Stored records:
Content starts

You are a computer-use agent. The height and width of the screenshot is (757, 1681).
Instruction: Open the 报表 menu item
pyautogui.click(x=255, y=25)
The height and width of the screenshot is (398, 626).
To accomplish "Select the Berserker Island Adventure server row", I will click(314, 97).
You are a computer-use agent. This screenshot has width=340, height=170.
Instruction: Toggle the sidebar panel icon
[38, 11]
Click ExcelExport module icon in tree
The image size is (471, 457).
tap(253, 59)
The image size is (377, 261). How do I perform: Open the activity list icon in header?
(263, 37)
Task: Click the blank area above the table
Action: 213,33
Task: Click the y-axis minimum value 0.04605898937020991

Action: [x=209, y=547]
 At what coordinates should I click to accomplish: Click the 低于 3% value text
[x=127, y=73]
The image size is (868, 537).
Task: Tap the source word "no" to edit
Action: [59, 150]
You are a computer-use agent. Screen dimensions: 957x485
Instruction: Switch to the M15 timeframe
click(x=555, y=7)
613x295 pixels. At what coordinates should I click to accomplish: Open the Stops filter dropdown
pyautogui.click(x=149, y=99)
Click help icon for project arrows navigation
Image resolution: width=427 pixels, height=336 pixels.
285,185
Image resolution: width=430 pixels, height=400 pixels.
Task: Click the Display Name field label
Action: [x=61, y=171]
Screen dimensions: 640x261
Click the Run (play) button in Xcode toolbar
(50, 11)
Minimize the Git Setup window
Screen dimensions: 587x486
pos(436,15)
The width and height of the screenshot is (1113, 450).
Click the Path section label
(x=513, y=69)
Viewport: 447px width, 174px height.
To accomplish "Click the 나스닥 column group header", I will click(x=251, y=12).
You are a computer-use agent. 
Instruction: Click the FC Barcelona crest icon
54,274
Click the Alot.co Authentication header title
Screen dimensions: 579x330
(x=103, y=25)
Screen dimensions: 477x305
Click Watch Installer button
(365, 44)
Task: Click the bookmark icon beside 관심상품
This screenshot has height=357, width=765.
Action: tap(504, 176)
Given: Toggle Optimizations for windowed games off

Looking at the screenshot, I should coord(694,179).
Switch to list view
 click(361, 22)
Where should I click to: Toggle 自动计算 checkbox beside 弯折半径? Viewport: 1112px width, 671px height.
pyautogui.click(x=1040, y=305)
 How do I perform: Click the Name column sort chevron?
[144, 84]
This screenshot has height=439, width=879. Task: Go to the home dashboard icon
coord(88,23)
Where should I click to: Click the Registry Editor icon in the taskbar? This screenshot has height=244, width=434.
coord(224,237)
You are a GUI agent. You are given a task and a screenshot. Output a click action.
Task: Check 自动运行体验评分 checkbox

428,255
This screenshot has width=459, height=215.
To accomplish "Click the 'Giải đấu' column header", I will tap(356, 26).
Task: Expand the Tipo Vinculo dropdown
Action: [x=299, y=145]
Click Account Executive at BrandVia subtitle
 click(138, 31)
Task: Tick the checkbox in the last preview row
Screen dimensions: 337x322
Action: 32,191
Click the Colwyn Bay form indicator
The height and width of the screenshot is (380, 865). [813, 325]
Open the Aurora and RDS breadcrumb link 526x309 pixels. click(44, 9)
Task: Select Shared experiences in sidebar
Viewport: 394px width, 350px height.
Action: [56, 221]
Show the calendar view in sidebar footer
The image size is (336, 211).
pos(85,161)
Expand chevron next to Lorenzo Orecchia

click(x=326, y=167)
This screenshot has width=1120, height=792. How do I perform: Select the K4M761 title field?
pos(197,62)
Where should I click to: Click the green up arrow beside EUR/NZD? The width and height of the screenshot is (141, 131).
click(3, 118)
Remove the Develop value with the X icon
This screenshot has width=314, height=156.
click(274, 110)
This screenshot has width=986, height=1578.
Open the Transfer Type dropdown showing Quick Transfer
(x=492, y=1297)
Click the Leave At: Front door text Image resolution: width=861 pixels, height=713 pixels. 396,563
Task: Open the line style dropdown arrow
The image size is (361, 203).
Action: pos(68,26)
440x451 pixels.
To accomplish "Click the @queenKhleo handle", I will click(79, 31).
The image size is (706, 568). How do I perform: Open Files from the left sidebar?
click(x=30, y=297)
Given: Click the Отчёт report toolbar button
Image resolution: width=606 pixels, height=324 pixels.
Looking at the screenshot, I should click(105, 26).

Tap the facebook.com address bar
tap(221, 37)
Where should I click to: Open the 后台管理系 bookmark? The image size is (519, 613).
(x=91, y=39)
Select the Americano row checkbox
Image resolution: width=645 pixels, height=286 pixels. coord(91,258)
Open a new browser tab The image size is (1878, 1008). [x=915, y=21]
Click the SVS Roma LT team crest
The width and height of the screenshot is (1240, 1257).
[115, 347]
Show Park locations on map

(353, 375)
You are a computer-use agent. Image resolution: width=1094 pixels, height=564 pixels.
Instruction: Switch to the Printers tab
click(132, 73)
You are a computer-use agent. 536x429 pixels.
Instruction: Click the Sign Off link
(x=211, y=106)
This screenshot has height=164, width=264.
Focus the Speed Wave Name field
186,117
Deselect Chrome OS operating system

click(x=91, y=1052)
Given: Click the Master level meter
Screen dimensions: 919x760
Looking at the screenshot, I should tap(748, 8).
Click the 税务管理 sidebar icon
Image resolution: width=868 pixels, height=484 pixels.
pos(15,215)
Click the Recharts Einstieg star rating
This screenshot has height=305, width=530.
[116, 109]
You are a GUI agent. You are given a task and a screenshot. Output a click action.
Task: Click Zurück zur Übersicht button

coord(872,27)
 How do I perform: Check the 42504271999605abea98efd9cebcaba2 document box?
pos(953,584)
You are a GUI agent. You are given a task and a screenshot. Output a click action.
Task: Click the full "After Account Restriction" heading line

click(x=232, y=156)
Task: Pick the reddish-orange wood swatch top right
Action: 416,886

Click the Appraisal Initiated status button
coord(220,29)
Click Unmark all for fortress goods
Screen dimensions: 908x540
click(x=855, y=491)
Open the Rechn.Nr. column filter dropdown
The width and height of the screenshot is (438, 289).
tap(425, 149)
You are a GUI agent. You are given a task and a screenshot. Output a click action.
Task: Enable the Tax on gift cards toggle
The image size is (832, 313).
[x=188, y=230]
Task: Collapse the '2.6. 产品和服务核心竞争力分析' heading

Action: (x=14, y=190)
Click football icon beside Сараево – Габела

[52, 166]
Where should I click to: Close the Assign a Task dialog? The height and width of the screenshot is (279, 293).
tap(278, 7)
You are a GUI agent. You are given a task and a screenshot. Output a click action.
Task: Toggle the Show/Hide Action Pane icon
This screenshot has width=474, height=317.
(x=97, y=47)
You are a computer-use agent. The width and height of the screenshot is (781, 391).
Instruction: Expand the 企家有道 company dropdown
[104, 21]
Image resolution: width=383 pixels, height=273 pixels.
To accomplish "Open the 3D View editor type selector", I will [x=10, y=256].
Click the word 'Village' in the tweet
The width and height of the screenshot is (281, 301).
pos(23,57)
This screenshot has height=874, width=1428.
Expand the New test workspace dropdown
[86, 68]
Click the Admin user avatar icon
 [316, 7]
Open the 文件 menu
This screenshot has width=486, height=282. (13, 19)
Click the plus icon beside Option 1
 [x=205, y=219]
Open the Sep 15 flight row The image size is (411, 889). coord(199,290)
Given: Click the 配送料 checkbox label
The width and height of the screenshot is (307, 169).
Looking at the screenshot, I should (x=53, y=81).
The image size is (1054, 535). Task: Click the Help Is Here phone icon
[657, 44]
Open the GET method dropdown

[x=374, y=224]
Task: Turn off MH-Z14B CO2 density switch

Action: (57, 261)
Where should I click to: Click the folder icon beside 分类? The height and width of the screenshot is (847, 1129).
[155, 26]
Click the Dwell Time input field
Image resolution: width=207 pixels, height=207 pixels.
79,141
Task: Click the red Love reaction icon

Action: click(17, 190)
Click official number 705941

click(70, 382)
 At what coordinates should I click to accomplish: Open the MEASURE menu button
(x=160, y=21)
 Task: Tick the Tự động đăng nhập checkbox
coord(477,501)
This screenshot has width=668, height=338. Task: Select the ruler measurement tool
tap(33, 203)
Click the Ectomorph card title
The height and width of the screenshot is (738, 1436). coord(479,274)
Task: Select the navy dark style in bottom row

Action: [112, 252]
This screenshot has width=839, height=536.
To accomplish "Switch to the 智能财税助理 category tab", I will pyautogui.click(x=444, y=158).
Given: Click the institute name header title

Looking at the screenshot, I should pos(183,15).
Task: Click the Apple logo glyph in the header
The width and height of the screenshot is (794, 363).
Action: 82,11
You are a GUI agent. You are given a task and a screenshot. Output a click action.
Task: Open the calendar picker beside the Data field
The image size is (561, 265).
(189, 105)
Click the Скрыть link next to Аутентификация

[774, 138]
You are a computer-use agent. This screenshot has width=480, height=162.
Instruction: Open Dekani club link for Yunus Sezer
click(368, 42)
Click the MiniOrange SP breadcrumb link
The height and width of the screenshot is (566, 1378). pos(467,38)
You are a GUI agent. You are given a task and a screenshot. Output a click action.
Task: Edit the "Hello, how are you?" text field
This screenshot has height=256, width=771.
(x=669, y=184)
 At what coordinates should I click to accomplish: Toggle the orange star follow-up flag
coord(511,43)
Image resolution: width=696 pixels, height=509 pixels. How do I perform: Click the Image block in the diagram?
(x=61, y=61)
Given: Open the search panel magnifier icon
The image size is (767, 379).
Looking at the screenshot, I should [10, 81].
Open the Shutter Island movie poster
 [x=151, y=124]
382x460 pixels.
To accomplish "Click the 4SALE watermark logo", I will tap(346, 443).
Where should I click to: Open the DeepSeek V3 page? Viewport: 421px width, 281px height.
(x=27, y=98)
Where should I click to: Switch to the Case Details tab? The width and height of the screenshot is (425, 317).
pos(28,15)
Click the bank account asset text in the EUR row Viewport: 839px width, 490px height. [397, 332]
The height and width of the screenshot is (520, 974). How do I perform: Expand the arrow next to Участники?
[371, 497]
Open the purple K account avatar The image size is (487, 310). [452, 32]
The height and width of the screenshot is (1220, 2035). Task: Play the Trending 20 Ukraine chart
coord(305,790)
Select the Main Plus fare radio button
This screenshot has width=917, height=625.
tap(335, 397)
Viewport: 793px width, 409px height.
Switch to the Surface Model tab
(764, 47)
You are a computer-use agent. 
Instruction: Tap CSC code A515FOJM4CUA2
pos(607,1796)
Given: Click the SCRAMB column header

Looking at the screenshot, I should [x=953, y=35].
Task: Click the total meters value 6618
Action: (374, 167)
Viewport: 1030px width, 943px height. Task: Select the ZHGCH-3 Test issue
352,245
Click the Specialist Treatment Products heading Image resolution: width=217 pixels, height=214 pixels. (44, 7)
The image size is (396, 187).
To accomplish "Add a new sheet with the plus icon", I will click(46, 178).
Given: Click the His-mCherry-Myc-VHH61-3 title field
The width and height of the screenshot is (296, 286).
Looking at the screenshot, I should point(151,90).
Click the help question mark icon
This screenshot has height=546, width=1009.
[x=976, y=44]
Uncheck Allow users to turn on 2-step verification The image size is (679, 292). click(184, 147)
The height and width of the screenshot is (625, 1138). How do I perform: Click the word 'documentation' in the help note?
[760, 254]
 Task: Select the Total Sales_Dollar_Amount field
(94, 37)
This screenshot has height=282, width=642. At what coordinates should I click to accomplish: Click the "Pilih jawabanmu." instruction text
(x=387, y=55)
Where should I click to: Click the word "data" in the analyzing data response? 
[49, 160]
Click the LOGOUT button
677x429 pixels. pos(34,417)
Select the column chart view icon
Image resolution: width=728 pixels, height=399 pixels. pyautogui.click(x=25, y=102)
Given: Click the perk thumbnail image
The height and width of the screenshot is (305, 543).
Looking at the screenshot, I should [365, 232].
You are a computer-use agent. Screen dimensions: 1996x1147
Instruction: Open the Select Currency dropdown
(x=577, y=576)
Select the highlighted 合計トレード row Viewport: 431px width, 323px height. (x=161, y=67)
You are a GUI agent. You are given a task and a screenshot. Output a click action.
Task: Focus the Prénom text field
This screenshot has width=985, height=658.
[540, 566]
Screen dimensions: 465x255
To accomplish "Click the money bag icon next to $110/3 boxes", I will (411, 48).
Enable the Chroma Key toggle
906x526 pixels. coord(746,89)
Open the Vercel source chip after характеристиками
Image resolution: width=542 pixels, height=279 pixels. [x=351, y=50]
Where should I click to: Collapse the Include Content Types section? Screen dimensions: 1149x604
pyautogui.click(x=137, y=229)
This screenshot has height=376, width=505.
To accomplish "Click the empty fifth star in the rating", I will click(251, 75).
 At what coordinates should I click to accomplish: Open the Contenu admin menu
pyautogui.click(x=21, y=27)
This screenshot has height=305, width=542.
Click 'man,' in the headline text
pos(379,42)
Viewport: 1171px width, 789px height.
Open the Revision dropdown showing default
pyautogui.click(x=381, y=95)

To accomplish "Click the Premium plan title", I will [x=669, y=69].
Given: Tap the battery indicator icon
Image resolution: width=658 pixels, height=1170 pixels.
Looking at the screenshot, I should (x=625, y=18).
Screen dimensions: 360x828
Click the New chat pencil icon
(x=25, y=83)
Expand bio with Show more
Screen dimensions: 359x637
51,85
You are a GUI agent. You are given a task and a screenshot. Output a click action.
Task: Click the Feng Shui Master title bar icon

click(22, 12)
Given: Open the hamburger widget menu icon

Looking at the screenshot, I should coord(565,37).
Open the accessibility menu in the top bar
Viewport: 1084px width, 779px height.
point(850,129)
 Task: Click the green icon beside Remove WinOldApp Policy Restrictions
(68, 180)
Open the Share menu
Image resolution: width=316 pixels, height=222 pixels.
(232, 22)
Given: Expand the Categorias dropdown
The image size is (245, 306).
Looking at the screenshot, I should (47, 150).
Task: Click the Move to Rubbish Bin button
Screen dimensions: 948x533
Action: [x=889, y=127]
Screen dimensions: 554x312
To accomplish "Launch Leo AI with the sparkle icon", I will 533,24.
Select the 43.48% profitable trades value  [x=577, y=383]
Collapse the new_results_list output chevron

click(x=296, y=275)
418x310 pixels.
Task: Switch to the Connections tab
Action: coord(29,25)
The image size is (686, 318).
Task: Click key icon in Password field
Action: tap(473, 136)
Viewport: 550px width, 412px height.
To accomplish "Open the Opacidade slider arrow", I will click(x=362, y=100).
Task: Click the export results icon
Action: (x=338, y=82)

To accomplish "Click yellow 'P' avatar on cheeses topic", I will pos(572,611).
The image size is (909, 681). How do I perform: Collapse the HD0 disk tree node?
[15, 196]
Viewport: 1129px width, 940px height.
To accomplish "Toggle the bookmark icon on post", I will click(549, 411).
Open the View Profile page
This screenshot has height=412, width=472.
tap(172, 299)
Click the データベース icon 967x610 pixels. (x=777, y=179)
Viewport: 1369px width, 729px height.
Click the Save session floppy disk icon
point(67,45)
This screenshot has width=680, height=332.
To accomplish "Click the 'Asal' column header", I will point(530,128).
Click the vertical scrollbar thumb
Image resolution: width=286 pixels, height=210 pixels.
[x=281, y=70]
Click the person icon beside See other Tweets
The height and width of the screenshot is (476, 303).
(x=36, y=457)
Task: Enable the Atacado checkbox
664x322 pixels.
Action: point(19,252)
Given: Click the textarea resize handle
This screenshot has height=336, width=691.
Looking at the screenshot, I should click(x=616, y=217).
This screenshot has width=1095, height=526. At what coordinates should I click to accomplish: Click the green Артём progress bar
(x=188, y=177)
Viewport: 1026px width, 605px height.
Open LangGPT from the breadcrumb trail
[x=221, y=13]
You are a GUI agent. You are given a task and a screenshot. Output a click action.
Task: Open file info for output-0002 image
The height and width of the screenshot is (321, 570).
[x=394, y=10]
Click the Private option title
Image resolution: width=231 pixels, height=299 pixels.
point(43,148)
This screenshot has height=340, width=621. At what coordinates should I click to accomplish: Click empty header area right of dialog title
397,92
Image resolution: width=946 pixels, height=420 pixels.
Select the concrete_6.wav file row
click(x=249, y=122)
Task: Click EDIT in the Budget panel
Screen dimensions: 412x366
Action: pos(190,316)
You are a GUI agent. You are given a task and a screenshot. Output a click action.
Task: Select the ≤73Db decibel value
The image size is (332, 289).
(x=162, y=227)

Content ends

Filter the lines above, keeping each one that contains the string "computer".

- _TASK ANSWER_:
You are a computer-use agent. The height and width of the screenshot is (757, 1681).
You are a computer-use agent. This screenshot has width=340, height=170.
You are a computer-use agent. Screen dimensions: 957x485
You are a computer-use agent. 
You are a computer-use agent. Image resolution: width=1094 pixels, height=564 pixels.
You are a computer-use agent. 536x429 pixels.
You are a computer-use agent. The width and height of the screenshot is (781, 391).
You are a computer-use agent. This screenshot has width=480, height=162.
You are a computer-use agent. 
You are a computer-use agent. Screen dimensions: 1996x1147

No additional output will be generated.